The largest sources of errors are found in rotor temperature, radial magnification, and—surprisingly—time measurements. The absolute radius position has a secondary impact, as shown in a detailed analysis of the multilaboratory data (Zhao et al. 2015). In this regard, recently, a strategy for determining the absolute positions of the bottom of the solution column was proposed by Stoutjesdyk et al. (2020), but we think this is usually of no or secondary concern in SV, and must be considered a fitting parameter in sedimentation equilibrium analysis if using soft mass conservation constraints in the analysis (Vistica et al. 2004; Brown and Schuck 2008).

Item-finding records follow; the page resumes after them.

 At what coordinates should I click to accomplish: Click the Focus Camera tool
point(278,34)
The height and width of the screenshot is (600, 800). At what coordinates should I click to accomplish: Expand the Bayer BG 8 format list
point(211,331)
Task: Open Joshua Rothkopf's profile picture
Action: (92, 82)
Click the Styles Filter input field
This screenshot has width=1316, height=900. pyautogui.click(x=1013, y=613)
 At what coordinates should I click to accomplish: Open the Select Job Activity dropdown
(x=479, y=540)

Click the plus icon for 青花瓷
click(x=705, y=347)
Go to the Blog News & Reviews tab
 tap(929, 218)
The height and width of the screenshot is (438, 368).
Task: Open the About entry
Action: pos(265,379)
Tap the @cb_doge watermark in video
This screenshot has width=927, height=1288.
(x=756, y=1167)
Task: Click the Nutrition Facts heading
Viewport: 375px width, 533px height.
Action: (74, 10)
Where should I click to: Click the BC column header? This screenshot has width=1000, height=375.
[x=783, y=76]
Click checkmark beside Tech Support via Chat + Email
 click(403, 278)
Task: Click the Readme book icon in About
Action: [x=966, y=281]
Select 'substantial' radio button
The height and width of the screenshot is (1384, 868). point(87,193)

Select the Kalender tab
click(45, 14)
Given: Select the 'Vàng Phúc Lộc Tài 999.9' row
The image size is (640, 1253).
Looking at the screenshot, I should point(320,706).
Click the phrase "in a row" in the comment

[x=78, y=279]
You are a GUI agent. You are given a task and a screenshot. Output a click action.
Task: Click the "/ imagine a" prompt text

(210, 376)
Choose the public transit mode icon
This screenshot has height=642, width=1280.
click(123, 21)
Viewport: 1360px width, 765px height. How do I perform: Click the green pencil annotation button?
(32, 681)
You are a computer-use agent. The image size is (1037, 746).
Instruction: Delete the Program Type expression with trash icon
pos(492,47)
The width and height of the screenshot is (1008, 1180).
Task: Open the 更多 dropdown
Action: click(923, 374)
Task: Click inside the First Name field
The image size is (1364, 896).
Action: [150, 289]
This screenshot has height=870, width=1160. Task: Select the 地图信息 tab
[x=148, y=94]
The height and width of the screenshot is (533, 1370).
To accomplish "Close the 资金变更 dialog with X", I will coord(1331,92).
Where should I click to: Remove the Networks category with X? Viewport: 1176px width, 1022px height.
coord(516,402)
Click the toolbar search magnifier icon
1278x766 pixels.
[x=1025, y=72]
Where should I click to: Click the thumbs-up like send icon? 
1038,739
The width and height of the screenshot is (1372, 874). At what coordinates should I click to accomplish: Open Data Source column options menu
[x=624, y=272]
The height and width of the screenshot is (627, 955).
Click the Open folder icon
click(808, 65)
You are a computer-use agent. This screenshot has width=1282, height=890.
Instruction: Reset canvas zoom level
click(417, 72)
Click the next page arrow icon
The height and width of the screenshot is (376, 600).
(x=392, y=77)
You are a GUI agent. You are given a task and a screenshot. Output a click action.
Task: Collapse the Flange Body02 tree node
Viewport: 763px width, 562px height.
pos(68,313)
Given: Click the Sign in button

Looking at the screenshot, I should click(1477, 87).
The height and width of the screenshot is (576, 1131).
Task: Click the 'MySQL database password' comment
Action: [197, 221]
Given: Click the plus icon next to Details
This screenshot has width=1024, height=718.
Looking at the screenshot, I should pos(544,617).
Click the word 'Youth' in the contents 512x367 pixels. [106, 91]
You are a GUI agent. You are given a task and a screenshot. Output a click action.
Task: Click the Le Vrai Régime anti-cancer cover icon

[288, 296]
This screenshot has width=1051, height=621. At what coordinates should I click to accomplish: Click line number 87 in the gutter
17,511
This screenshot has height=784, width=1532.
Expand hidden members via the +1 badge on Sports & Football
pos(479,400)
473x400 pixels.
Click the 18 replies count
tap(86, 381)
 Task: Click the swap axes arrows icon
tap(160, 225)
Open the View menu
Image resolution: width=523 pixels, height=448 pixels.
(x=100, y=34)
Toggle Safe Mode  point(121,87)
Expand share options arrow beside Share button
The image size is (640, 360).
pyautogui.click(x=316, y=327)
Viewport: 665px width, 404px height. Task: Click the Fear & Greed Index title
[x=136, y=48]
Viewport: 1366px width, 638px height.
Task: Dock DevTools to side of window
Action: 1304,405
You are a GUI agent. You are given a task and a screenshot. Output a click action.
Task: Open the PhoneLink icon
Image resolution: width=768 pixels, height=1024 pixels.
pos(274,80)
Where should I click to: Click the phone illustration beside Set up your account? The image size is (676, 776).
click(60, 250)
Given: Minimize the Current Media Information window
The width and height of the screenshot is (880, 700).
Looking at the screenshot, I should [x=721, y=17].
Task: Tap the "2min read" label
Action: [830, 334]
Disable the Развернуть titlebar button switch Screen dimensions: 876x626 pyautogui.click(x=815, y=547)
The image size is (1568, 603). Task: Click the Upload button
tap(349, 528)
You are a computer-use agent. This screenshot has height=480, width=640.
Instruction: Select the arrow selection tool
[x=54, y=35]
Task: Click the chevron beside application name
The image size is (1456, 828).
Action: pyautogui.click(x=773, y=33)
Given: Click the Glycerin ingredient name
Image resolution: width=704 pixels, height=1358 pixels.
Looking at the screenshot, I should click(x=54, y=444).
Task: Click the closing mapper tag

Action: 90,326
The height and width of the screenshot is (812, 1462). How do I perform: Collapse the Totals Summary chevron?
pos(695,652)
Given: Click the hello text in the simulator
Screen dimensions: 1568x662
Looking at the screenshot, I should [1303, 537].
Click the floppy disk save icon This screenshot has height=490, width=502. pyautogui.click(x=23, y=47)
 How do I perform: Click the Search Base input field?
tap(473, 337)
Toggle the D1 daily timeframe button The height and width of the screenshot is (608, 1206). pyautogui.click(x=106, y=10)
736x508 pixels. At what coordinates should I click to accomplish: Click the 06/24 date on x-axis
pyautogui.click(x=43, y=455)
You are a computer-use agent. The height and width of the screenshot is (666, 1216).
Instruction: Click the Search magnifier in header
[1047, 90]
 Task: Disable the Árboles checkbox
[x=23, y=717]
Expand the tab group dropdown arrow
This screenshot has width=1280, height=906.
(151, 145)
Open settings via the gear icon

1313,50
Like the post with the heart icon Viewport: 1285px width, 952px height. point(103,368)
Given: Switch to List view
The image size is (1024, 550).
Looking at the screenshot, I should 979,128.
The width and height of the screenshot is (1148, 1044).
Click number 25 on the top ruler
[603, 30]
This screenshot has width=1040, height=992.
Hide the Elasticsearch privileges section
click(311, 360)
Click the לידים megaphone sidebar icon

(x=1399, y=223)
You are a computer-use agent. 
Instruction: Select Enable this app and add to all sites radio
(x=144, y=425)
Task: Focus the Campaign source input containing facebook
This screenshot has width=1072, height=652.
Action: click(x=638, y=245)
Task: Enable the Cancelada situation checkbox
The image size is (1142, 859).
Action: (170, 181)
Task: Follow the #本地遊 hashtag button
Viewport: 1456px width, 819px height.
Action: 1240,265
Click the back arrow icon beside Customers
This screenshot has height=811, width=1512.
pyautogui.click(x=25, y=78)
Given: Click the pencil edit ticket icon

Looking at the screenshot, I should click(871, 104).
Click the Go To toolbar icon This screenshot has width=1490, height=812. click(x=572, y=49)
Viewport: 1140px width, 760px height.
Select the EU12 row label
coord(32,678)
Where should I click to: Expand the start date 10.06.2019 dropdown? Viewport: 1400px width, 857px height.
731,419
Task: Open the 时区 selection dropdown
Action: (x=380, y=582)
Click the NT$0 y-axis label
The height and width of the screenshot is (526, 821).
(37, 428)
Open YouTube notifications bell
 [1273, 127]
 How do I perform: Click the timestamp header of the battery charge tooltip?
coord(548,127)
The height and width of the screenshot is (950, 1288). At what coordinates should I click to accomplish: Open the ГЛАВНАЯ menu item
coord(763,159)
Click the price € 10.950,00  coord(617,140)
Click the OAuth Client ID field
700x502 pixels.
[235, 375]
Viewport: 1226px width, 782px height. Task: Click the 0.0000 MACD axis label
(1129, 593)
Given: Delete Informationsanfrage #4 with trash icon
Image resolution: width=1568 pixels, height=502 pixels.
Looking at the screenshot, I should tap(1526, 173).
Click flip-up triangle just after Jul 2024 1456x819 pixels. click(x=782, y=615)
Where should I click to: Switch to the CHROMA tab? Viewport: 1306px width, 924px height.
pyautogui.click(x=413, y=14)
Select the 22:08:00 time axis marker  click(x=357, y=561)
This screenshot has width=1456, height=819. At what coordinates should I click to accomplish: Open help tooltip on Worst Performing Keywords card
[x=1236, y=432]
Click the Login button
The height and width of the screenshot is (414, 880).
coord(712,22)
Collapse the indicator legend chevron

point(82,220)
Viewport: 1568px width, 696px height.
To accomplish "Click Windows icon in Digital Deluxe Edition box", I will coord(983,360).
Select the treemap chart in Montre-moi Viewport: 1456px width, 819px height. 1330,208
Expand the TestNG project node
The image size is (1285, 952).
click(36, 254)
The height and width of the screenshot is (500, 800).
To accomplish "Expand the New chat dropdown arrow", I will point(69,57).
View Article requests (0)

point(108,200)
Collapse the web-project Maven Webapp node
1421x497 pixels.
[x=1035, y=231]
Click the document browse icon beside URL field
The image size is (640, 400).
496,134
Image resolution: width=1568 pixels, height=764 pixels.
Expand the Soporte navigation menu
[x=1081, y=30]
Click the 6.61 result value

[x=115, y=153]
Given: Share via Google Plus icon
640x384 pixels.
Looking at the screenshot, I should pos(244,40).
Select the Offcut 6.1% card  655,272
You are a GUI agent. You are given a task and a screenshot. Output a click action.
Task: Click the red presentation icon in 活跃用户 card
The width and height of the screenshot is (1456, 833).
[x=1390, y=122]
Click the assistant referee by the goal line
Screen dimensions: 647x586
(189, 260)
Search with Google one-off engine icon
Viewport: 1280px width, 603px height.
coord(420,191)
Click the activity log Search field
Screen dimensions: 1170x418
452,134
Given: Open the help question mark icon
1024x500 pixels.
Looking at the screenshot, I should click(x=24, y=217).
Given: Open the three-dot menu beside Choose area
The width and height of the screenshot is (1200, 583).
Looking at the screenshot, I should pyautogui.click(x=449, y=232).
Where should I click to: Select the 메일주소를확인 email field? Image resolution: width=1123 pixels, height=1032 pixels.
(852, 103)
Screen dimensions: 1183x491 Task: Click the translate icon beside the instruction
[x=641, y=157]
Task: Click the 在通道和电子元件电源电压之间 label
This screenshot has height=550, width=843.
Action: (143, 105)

Fortunately, the previous multilaboratory study has demonstrated (Zhao et al. 2015) that, if we apply critical calibration procedures for time, temperature, and radial magnification, these jointly improve the accuracy significantly. Similarly, the data from the present study show an order of magnitude improvement in precision across instruments in our laboratory when using the NISTmAb as a control. This molecule has potentially significant advantages for use as a control by avoiding uncontrolled vendor- or lot-dependent variation. In the current study, we have observed that the same NISTmAb sample can be resuspended and used for multiple experiments, which offers an additional benefit for the calibration experiments. Regarding the time correction, unfortunately, the independent scan time measurement has been disabled by the manufacturer’s design of the newest AUC model (Beckman Coulter Optima AUC), which strips the scan files of their metadata that enable error detection. It is our hope that this will be changed in the future.

Finally, we note that the procedure for radial magnification measurement using a NIST calibrated reference window will be equally applicable to other optical systems for AUC that are currently being developed in different laboratories (Strauss et al. 2008; Pearson et al. 2017; Wawra et al. 2019). More generally, the calibration efforts described here are synergistic to improvements in the precision of SV through the development of cell alignment tools (Gabrielson et al. 2009; Doyle et al. 2017, 2020; Channell et al. 2018), which should also prove universally useful in AUC.